• Activity
The lines below starting at the line containing "Instruction: Expand the" and ending at the line containing "You are a computer-use agent. 1456x821" are to be repeated exactly, with both ends kept and nothing else added.

• Exercise data
>>>
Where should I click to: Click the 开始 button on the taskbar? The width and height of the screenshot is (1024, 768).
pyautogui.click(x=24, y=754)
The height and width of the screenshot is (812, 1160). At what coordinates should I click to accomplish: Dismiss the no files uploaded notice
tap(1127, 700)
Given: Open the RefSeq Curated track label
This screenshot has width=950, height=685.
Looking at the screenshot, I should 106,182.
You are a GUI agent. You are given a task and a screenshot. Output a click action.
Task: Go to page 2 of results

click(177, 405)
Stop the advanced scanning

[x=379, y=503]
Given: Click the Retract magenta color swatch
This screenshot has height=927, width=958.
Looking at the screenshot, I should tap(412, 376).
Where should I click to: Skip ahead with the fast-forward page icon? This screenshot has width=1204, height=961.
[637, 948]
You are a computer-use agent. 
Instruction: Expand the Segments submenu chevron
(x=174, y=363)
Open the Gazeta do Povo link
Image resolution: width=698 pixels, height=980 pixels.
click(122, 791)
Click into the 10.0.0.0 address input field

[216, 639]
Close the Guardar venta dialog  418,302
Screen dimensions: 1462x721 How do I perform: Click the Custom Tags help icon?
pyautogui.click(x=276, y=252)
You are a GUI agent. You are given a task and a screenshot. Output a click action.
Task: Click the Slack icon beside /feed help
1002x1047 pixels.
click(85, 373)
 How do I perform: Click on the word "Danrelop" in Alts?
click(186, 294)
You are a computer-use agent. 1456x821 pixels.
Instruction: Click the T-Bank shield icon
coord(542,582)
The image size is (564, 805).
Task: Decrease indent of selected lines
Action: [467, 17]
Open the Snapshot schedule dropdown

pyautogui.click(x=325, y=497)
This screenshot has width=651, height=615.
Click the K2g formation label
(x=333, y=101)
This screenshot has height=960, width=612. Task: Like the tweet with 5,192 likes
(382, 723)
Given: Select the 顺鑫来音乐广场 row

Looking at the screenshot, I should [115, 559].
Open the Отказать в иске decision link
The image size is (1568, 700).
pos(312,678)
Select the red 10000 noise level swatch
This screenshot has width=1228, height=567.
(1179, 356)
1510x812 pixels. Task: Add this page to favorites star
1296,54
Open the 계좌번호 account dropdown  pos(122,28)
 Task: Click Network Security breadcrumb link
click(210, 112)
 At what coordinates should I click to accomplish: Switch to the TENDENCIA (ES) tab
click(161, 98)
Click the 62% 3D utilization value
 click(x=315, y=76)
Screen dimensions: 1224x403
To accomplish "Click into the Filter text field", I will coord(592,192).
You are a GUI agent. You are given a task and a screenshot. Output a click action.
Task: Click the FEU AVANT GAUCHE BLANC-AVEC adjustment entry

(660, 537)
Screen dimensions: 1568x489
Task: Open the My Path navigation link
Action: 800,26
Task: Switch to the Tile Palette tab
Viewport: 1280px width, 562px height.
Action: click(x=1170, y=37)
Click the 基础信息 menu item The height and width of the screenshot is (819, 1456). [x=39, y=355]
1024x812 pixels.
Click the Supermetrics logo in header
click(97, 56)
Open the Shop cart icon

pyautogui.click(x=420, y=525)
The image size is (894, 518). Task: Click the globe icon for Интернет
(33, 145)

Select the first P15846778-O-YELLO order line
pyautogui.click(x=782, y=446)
<<<
• Solved problem
Instruction: Expand the Segments submenu chevron
(x=174, y=363)
Open the Gazeta do Povo link
Image resolution: width=698 pixels, height=980 pixels.
click(122, 791)
Click into the 10.0.0.0 address input field

[216, 639]
Close the Guardar venta dialog  418,302
Screen dimensions: 1462x721 How do I perform: Click the Custom Tags help icon?
pyautogui.click(x=276, y=252)
You are a GUI agent. You are given a task and a screenshot. Output a click action.
Task: Click the Slack icon beside /feed help
1002x1047 pixels.
click(85, 373)
 How do I perform: Click on the word "Danrelop" in Alts?
click(186, 294)
You are a computer-use agent. 1456x821 pixels.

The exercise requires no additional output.